Fifteen senior medics have written to the UK government calling for urgent action to tackle the 'routine misuse' of antibiotics in farming.
Signatories to the letter, which was published today in The Telegraph to coincide with World Antibiotic Awareness Week, include the President of the Royal Society of Medicine - Babulal Sethia, the President of the British Medical Association - Professor Pali Hungin, and the Presidents of ten Royal Colleges and Societies.
Coordinated by the Alliance to Save our Antibiotics and Medact, the letter states: “We urge the government to immediately introduce a UK-wide ban on the routine preventative mass medication of animals, and to urgently curb farm use of the ‘critically important’ antibiotics.”

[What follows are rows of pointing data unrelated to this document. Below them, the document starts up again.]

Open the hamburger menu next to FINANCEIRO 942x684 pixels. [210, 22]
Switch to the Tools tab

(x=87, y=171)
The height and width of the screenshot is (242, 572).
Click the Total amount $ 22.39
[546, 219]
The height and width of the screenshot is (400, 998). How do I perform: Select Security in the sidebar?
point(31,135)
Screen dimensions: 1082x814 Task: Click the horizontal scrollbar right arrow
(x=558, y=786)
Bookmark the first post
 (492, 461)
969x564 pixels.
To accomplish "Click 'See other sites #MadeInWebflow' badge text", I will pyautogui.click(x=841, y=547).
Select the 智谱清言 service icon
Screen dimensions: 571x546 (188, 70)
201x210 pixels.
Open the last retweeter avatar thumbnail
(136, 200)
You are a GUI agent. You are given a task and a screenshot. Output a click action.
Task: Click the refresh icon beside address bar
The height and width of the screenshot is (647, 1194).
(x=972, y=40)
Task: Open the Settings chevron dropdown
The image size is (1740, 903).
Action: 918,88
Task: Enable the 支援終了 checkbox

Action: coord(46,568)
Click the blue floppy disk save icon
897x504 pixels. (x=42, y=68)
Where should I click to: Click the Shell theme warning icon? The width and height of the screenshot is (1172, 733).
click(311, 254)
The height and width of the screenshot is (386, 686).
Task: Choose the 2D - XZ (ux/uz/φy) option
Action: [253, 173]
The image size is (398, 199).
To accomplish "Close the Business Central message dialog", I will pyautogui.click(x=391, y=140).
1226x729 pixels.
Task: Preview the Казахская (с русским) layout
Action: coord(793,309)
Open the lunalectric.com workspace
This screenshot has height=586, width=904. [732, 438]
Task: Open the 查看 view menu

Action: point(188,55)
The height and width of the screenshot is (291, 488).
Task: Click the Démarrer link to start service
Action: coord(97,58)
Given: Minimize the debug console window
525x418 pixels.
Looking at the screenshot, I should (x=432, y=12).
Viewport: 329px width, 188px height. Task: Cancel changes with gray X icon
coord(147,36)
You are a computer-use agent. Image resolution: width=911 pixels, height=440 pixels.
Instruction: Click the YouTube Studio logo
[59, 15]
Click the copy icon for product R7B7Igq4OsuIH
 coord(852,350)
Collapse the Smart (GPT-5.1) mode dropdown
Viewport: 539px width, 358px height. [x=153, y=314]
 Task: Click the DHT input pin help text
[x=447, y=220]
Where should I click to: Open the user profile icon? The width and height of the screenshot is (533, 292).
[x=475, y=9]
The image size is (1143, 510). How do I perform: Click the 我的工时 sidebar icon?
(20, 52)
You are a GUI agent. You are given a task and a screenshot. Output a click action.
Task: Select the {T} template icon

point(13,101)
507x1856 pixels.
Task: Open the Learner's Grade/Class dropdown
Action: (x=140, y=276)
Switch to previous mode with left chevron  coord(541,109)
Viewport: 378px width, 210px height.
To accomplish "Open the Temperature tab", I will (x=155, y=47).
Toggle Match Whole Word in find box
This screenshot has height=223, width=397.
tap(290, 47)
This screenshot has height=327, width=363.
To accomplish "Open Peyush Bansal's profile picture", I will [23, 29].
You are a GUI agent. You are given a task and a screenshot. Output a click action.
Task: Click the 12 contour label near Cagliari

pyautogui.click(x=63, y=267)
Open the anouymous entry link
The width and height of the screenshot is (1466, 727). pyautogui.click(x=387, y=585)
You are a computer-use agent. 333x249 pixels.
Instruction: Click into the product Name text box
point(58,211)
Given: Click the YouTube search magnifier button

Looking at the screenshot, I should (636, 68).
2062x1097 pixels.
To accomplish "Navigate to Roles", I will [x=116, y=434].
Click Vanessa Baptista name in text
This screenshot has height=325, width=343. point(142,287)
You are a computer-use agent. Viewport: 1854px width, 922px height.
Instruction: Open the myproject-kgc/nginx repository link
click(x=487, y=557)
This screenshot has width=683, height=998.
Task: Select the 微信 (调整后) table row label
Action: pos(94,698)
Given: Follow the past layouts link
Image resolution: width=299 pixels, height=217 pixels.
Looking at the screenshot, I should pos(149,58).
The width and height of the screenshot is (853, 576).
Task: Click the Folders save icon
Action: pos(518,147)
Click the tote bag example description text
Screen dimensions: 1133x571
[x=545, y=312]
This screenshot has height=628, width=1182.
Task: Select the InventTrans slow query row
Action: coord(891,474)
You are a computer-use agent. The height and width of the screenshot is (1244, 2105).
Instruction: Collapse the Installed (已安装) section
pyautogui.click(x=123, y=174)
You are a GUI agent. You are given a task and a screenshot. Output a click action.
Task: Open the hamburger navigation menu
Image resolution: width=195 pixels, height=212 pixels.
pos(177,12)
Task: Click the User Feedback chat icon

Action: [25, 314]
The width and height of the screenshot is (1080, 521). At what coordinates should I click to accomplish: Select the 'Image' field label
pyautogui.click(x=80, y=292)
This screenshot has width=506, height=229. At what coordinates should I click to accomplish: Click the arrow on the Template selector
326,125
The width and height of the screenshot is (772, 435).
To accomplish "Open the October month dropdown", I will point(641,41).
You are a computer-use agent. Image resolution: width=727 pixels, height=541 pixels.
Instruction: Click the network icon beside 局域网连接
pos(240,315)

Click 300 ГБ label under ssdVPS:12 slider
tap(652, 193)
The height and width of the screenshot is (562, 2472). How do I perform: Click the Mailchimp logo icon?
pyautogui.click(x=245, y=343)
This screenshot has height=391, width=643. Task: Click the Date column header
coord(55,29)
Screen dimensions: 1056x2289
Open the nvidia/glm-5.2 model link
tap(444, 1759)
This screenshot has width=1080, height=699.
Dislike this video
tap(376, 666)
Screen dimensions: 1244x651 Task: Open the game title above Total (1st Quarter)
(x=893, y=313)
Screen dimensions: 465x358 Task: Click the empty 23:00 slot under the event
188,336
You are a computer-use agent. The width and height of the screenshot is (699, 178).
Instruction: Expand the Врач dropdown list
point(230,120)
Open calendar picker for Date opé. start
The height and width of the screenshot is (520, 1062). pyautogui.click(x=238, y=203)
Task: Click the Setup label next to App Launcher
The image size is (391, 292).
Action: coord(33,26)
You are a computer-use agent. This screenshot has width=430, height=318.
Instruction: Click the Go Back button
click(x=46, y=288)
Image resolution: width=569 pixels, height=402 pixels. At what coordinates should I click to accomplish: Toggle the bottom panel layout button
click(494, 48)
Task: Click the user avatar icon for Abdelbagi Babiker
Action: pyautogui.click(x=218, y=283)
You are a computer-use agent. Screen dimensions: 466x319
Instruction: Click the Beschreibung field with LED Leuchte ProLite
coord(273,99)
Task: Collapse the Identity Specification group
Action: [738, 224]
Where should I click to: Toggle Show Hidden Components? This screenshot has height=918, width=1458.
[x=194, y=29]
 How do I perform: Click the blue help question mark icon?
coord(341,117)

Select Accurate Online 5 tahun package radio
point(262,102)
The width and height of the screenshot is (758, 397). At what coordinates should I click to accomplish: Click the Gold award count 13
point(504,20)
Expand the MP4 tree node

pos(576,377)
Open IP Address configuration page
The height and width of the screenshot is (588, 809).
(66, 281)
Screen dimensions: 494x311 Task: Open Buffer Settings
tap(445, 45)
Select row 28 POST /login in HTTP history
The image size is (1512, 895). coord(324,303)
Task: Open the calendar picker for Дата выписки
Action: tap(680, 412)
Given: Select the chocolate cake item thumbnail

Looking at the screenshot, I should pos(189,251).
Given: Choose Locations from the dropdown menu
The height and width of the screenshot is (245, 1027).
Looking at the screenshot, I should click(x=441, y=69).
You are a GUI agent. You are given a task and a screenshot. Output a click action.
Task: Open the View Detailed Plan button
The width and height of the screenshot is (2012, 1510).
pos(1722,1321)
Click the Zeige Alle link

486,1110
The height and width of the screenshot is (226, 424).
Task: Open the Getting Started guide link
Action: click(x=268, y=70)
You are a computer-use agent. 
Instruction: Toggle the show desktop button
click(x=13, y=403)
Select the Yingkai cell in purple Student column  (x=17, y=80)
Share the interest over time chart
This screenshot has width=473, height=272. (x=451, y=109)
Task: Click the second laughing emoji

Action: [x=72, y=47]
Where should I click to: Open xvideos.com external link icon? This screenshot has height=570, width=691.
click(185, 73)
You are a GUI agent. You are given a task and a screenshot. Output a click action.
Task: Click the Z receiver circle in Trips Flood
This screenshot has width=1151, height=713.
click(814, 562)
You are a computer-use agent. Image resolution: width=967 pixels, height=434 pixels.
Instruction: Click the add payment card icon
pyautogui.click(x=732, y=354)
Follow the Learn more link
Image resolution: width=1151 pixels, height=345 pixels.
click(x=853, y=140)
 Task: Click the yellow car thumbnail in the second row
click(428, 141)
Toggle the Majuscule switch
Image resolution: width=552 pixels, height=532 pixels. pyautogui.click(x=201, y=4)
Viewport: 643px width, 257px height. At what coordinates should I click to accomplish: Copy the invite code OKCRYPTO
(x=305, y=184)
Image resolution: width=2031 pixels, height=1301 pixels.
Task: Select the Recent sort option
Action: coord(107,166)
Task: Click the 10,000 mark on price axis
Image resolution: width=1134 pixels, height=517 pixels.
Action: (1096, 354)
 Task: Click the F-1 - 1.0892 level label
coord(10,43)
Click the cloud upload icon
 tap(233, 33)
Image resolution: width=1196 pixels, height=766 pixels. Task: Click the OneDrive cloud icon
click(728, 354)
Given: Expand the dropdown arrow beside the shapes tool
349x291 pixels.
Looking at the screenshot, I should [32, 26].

Use of antibiotics in intensively farmed livestock, particularly of pigs and poultry, accounts for nearly 90% of all farm antibiotic use in the UK. It remains legal in the EU to routinely administer antibiotics to whole groups of livestock before any disease has been diagnosed within the group.
Professor Maureen Baker, Chair of the Royal College of General Practitioners, said: “GPs and our teams are doing an excellent job of reducing prescriptions for antibiotics, with the latest NHS figures showing a 2.6m decrease in UK general practice last year. But it’s not just the healthcare sector that has responsibility for curbing resistance to antibiotics; the agriculture sector must also play its part. If antibiotics continue to be given to livestock when they are not needed it will put patients at risk all over the world. We support the recommendations outlined in this letter and would urge the Secretaries of State to take them into serious consideration.”
Banning of routine antibiotic use in farming
In March 2016, the European Parliament voted for an EU-wide ban to all routine antibiotic use in farming. Forthcoming negotiations between the Council of Ministers, the European Parliament and the European Commission will consider this proposal. Letter signatories urge the UK government to take a strong stand in these discussions, and to ensure that, post-Brexit, such measures are enshrined in UK law.
Professor Jane Dacre, President of the Royal College of Physicians said: “In the light of the UK’s forthcoming exit from the EU, there is a clear need for unambiguous domestic policies which ensure that antibiotics are used judiciously in human and animal medicine. The use of important antibiotics to routinely mass medicate groups of livestock does not constitute judicious use, and should have no place in any antibiotic-reduction strategy for the UK.”
MPs have also recently spoken out on this issue. Following the revelations in September of multi-drug resistant E.coli on supermarket meat, 57 MPs from across the political parties have signed an Early Day Motion calling on supermarkets to ban the routine preventative use of antibiotics in their supply chains. However, only Waitrose has so far clarified that it prohibits such practices.
Professor John Middleton, President of the Faculty of Public Health concluded: “The evidence linking the overuse of antibiotics in farming and resistance in human bacterial infections is extremely compelling. It is clear that more needs to be done to limit veterinary prescribing. The government must now listen to, and act on, the concerns of the medical community - and place public health at the heart of considerations around the future UK farm antibiotic-use policy.”
'Modern medicine as we know it will be undermined'
Andrea Leadsom, Secretary of State for Environment, Food and Rural Affairs and Jeremy Hunt, the Health Secretary, said: "There is a real risk that, if we do nothing, modern medicine as we know it will be undermined."
"The UK will work closely with different individual sectors to ensure that appropriate sector specific reduction targets are agreed by 2017 so that future reductions are greatest where there is most scope. Encouraging best practice and responsible use of antibiotics, which safeguard animal health and welfare, is a must," the government report said.
Earlier this year, Dairy UK launched a package of new measures for the dairy industry as part of its ongoing commitment to the prudent use of antibiotics. The aim is to deliver "safe and wholesome" dairy products to consumers across the UK, according to the trade association.
The UN's Food and Agriculture Organisation (FAO) has also pledged to help countries develop strategies for tackling the spread of antimicrobial resistance in their food supply chains. The misuse of drugs, associated with the emergence and spread of antimicrobial-resistant micro-organisms, places everyone at great risk, the FAO has said.
And British pig producers are making progress in the sector's commitment to record and control the use of antibiotics in the industry, data shows. In less than two months, antibiotic data for over 1.2m pigs has already been contributed by pig producers to the British pig industry's new on-line medicine book.
"The levy-funded on-line electronic medicine book is the most important strand of the Stewardship Programme," said Dr Georgina Crayford, who leads the National Pig Association's recently-launched Pig Industry Antibiotic Stewardship Programme.